Question

Solve each inequality and graph the solution set on a number line.$$-x<4$$

Answer

**step1 Solve the inequality**

To solve the inequality $$-x < 4$$, we need to isolate the variable $$x$$. We can do this by multiplying both sides of the inequality by $$-1$$. When multiplying or dividing an inequality by a negative number, it is crucial to reverse the direction of the inequality sign.

$$-x < 4$$

Multiply both sides by $$-1$$ and reverse the inequality sign:

$$(-1) \times (-x) > (-1) \times 4$$

$$x > -4$$

**step2 Describe the solution set on a number line**

The solution to the inequality is $$x > -4$$. This means that any number greater than $$-4$$ is a solution. To graph this on a number line, we place an open circle at $$-4$$ because $$-4$$ itself is not included in the solution (it's "greater than" not "greater than or equal to").
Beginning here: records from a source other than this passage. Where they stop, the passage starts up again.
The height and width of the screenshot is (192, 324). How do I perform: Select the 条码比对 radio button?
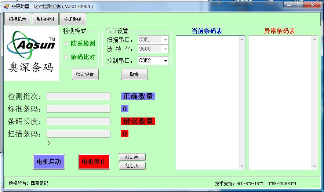(66, 57)
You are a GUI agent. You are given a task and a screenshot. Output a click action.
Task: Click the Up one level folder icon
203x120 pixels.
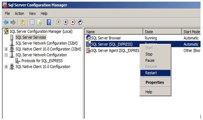click(22, 22)
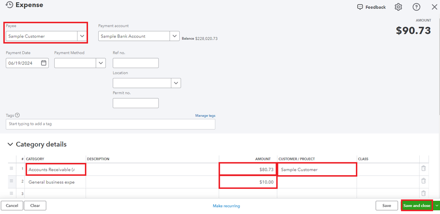Open Save and close options arrow
The image size is (440, 214).
pyautogui.click(x=436, y=206)
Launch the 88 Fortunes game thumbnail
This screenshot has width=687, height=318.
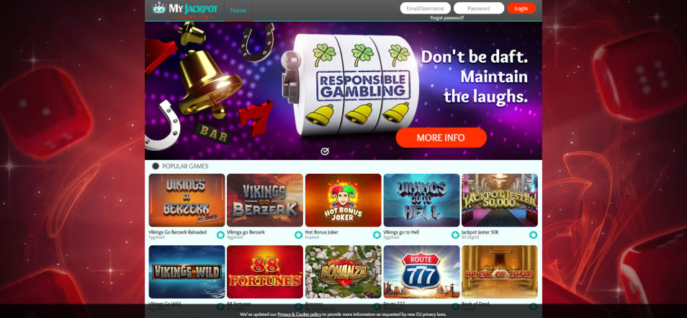(264, 272)
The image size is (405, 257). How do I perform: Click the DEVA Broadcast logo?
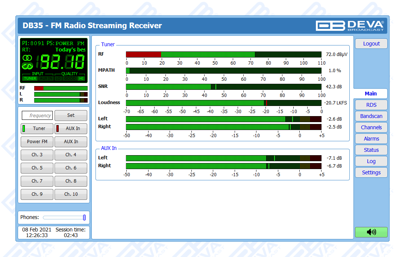pyautogui.click(x=350, y=26)
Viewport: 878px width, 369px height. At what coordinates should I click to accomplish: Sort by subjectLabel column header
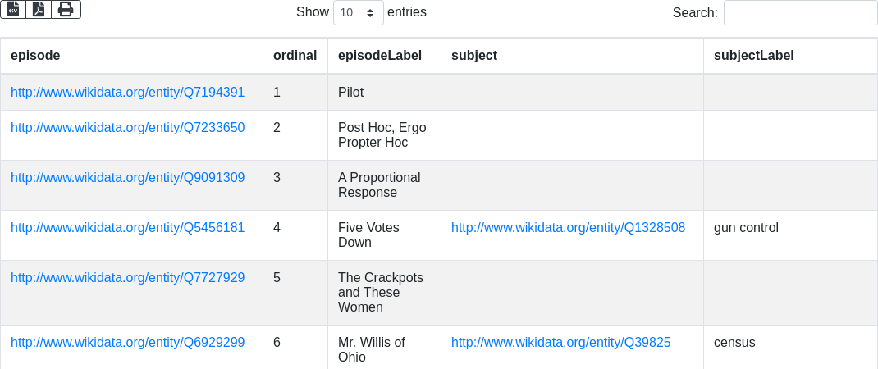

Then, we draw an arrow extending to the right from $$-4$$, indicating that all numbers to the right of $$-4$$ (i.e., all numbers greater than $$-4$$) are part of the solution set.

Alternative answer

Answer: $x > -4$

Explain
This is a question about solving inequalities and graphing them on a number line . The solving step is:

First, we have the inequality:
$$-x < 4$$
To get $x$ by itself and make it positive, we need to multiply both sides of the inequality by -1.
When you multiply or divide an inequality by a negative number, you have to flip the direction of the inequality sign!
So, if we multiply both sides by -1:
$$(-1) \times (-x) > (-1) \times 4$$
$$x > -4$$
Now, to graph this on a number line:
1. Find -4 on the number line.
2. Since the inequality is $x > -4$ (meaning "greater than" but not "equal to"), we use an open circle at -4. This shows that -4 itself is not part of the solution.
3. Since $x$ is "greater than" -4, we draw an arrow pointing to the right from the open circle. This shows that all numbers to the right of -4 are solutions.

It looks like this:
(A number line with an open circle at -4 and a shaded line extending to the right from -4.)
```
<-------------------o------------------->
-6 -5 -4 -3 -2 -1 0 1
```

Alternative answer

Answer:
$$x > -4$$
(Graph: An open circle at -4, with a line shaded to the right of -4)

Explain
This is a question about solving inequalities, especially when you need to flip the sign . The solving step is:

First, we have the inequality: $$-x < 4$$
My goal is to get 'x' by itself. Right now, it's '-x'. To change '-x' into 'x', I need to multiply (or divide) both sides by -1.
Here's the super important rule for inequalities: Whenever you multiply or divide both sides of an inequality by a negative number, you *must* flip the direction of the inequality sign!

So, if I multiply both sides by -1:
$$(-1) \times (-x) < (-1) \times 4$$
I have to flip the '<' sign to a '>'.
$$x > -4$$

Now, to graph this on a number line, 'x > -4' means 'x is greater than -4'.
1. Find -4 on the number line.
2. Since x is *strictly* greater than -4 (not greater than or equal to), we put an open circle (or a parenthesis) right on top of -4. This means -4 itself is *not* included in the answer.
3. Since x is greater than -4, we shade the line to the right of -4. This shows all the numbers bigger than -4 are part of the solution.

Alternative answer

Answer:
$x > -4$
(On a number line, put an open circle at -4 and draw an arrow pointing to the right.)

Explain
This is a question about solving and graphing inequalities . The solving step is:

First, we have the inequality: $-x < 4$.
Our goal is to get $x$ all by itself. Right now, it's $-x$.
To change $-x$ into $x$, we need to multiply (or divide) by -1.
Here's the super important rule for inequalities: If you multiply or divide both sides of an inequality by a negative number, you have to flip the direction of the inequality sign!

So, we multiply both sides by -1:
$(-1) * (-x) < 4 * (-1)$
And we flip the sign:
$(-1) * (-x) > 4 * (-1)$
This gives us:
$x > -4$

Now, let's graph this on a number line!
1. Find the number -4 on your number line.
2. Since the inequality is $x > -4$ (which means $x$ is "greater than" -4, not "greater than or equal to"), we put an open circle (a circle that isn't filled in) right on the -4. This tells us that -4 itself is not part of the solution.
3. Since $x$ is "greater than" -4, we shade the line to the right of -4. This shows that all the numbers bigger than -4 (like -3, 0, 5, etc.) are solutions!